CAYMAN SALVAGER WRECK
Average Depth: 80 ft.
Max Depth: 90 ft.
Cayman Salvager: Utilized as a cable layer and to haul freight, the Cayman Salvager, known also as Cayman Salvor, was in service from 1936 to 1985. Subsequently, following a government seizure resulting from the ship’s 1979 role in carrying Cuban refugees during the Mariel boatlift, it sat neglected at the U.S. Navy harbour in Key West and was slated to be scuttled as a deep reef in 300 feet of water in 1985. But while being towed out for re-sinking, she prematurely sunk in just 90 feet of water where she currently resides. She settled on her side but was kindly righted a few months later in 1985 by Hurricane Kate.
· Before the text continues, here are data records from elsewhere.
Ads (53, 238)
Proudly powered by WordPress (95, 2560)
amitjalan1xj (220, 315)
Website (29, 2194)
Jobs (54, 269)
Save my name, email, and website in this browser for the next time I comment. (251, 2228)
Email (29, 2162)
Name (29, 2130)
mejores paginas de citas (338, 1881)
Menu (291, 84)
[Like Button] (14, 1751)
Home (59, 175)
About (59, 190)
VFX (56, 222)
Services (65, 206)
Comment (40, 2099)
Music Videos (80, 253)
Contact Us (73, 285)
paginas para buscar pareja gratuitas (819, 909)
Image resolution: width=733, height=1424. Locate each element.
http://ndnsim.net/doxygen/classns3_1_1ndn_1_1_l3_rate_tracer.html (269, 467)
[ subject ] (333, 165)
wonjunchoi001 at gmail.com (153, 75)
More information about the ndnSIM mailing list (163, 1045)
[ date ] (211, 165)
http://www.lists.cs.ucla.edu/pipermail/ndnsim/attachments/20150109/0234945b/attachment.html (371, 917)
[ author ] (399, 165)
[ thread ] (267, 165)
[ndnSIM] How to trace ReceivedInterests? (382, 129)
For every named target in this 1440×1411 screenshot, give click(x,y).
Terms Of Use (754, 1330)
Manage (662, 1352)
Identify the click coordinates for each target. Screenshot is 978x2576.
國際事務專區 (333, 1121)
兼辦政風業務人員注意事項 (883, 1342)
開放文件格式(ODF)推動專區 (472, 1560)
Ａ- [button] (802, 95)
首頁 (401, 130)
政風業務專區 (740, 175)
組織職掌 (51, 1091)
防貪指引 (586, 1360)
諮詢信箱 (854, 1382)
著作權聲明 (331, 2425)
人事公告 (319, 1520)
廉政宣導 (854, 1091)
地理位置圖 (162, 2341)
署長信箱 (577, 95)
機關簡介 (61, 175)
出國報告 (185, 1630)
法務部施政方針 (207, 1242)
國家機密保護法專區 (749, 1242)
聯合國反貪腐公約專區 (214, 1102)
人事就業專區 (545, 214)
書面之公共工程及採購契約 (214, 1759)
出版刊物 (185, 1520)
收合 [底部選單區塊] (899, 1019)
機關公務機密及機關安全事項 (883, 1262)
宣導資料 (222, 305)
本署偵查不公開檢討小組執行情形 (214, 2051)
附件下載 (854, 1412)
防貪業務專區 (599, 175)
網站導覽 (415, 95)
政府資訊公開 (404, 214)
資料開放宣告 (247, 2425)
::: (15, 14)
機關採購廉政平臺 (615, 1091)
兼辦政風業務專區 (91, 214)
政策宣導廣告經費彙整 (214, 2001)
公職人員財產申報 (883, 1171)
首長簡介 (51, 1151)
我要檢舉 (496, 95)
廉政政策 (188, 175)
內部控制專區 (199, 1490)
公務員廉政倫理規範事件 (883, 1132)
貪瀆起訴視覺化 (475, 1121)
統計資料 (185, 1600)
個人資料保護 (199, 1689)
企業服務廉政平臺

Because the ship sits at a reasonable depth and is upright and in good condition, the Cayman Salvager is one of the most popular dive sites off of Key West. The ship’s stern sits in 92 feet of water, its engine room and interior compartments are located at 80 feet and open decks can be found at 70 feet. The dive site is close to the currents of the Gulf Stream, providing excellent visibility. Bar jacks and schools of silversides frequent this site. Divers have reported that a 200-pound jewfish and a six-foot green moray eel call this vessel home.
Prior to her scheduled sinking, the Cayman Salvage had been cleaned and stripped to create a smoother structure to foster pelagic life. Because of the removal of restricting parts, penetration is possible but is considered dangerous. It is recommended that divers who desire to pursue such a mission do so during a return dive and not on the first exploration.